ASSIGNMENT — Once you reach the line containing "Task: Click the Sales Tax 6.25% label" in the data below, restate each line word for word up to and including the one containing "Image resolution: width=1512".

RECORD SET below:

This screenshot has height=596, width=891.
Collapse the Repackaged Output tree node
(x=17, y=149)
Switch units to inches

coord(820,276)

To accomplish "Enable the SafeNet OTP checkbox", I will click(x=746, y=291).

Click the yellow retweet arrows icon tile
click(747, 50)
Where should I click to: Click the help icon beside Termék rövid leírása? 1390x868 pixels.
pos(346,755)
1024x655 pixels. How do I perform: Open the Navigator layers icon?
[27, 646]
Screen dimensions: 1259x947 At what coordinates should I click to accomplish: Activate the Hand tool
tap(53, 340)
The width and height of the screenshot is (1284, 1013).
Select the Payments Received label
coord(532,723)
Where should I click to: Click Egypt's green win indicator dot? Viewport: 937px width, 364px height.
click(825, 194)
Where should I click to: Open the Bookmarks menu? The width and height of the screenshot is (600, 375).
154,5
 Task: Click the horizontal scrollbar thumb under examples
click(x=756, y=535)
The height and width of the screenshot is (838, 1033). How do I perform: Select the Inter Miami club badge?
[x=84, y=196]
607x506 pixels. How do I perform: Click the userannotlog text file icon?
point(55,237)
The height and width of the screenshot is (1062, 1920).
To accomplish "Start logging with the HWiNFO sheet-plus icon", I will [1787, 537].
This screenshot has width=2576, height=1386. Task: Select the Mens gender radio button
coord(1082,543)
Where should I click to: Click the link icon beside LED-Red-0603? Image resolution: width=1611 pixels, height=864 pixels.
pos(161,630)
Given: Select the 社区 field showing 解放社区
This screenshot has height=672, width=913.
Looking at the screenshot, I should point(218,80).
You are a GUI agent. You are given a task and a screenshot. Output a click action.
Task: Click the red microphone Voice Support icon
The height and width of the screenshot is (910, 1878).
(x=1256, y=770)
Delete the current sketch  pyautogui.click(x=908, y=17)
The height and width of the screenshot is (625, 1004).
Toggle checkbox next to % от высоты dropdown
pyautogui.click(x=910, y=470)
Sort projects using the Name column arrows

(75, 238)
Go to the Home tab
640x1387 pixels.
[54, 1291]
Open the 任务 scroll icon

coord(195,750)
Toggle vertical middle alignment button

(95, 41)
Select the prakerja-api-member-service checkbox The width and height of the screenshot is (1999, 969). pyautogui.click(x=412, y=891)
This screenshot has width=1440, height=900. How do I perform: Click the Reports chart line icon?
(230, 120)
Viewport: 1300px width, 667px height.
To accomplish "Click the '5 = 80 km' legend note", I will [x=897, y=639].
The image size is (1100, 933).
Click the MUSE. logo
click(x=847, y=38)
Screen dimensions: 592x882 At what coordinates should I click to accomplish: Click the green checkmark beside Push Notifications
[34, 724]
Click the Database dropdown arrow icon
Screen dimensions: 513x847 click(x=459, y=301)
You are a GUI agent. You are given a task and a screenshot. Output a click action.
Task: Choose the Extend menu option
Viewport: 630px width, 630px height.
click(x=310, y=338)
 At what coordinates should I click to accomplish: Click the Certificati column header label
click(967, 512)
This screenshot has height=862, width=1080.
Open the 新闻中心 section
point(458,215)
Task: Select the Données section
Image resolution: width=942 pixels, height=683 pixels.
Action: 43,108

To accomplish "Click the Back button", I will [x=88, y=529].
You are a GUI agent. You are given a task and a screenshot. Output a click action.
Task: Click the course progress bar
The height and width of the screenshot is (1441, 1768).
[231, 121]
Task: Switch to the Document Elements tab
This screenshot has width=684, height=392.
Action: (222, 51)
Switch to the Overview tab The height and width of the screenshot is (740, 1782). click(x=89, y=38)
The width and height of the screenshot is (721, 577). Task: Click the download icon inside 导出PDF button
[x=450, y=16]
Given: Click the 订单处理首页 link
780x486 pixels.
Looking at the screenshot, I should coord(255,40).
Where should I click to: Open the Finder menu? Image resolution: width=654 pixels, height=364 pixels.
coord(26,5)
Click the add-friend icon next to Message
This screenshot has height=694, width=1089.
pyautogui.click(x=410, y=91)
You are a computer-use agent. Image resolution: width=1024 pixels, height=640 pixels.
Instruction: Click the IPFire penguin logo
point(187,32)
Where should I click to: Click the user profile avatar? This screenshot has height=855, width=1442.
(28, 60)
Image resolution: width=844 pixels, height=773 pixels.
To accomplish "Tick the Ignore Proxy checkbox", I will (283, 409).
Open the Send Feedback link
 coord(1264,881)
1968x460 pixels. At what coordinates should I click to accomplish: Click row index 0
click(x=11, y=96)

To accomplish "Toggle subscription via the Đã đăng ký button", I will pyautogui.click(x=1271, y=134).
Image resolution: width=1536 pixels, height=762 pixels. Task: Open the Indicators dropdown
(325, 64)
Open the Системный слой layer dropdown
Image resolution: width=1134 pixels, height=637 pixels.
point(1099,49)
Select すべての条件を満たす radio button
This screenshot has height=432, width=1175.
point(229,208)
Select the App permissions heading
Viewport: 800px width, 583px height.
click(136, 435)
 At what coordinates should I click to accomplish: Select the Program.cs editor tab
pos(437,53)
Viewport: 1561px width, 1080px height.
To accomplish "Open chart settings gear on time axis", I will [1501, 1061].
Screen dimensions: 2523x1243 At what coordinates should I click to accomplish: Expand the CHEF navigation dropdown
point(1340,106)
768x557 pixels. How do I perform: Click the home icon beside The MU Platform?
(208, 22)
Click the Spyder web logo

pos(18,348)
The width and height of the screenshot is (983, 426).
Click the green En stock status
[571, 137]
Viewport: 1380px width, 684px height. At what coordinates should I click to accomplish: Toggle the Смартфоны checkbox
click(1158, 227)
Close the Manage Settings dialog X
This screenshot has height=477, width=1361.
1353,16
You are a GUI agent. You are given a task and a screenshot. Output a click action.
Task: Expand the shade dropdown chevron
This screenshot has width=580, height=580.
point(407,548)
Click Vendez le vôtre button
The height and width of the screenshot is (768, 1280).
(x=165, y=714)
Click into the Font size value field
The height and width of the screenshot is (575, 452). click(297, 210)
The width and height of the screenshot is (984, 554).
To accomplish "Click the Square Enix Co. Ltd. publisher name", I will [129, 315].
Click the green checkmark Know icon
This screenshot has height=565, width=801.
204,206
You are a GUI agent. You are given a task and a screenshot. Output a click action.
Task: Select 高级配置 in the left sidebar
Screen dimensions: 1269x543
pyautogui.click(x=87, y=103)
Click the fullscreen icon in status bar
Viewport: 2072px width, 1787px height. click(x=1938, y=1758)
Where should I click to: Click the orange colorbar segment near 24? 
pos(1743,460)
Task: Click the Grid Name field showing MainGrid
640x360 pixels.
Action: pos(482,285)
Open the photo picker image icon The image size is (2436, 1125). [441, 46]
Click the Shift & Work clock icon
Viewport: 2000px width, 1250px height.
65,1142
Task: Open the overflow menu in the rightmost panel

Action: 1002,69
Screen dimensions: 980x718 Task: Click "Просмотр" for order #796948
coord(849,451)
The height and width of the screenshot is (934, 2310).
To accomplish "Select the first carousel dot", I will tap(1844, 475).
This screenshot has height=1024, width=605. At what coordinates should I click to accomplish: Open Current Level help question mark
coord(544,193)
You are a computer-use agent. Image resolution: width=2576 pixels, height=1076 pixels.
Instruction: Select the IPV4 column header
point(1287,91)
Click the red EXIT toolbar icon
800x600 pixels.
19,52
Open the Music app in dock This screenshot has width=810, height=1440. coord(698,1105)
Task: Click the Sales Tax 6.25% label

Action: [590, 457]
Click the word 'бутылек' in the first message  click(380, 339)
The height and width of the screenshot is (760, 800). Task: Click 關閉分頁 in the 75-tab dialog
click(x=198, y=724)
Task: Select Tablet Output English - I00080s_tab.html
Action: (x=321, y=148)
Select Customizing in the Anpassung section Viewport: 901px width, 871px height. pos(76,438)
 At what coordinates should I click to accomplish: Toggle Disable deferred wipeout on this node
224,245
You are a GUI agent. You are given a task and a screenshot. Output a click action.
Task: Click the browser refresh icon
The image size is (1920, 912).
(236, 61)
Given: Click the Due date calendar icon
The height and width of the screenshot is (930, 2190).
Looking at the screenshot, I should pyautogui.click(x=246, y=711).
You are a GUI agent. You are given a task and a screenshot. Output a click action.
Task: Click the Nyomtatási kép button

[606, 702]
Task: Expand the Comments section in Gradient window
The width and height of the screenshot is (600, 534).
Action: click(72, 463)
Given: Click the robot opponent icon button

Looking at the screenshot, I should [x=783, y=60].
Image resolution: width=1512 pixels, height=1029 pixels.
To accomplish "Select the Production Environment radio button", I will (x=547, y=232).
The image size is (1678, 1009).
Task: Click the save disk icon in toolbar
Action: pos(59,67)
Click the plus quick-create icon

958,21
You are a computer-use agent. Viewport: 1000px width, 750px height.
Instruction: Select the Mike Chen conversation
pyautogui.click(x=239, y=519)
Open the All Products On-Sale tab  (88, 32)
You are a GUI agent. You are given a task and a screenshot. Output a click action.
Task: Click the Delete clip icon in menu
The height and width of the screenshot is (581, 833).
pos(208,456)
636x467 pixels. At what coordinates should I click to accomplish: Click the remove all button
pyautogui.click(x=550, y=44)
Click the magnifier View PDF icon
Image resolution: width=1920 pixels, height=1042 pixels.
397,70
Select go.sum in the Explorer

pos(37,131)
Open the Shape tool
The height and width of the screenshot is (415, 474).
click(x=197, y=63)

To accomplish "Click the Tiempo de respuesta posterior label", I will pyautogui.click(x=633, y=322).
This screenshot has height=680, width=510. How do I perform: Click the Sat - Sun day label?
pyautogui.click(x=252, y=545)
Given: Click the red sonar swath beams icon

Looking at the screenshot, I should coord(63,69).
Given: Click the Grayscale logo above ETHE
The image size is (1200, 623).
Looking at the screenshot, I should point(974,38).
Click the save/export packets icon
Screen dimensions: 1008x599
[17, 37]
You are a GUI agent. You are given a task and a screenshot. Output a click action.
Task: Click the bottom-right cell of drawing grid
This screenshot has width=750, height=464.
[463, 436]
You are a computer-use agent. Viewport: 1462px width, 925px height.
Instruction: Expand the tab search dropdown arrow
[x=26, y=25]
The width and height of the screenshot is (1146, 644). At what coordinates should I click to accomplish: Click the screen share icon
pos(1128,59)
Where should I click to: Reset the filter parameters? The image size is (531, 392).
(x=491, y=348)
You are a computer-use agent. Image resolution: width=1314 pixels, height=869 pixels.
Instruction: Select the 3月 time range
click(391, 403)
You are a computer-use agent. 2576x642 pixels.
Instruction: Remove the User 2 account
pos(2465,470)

End of RECORD SET.

ANSWER TO THE PROBLEM —
Task: Click the Sales Tax 6.25% label

Action: [590, 457]
Click the word 'бутылек' in the first message  click(380, 339)
The height and width of the screenshot is (760, 800). Task: Click 關閉分頁 in the 75-tab dialog
click(x=198, y=724)
Task: Select Tablet Output English - I00080s_tab.html
Action: (x=321, y=148)
Select Customizing in the Anpassung section Viewport: 901px width, 871px height. pos(76,438)
 At what coordinates should I click to accomplish: Toggle Disable deferred wipeout on this node
224,245
You are a GUI agent. You are given a task and a screenshot. Output a click action.
Task: Click the browser refresh icon
The image size is (1920, 912).
(236, 61)
Given: Click the Due date calendar icon
The height and width of the screenshot is (930, 2190).
Looking at the screenshot, I should pyautogui.click(x=246, y=711).
You are a GUI agent. You are given a task and a screenshot. Output a click action.
Task: Click the Nyomtatási kép button

[606, 702]
Task: Expand the Comments section in Gradient window
The width and height of the screenshot is (600, 534).
Action: click(72, 463)
Given: Click the robot opponent icon button

Looking at the screenshot, I should [x=783, y=60].
Image resolution: width=1512 pixels, height=1029 pixels.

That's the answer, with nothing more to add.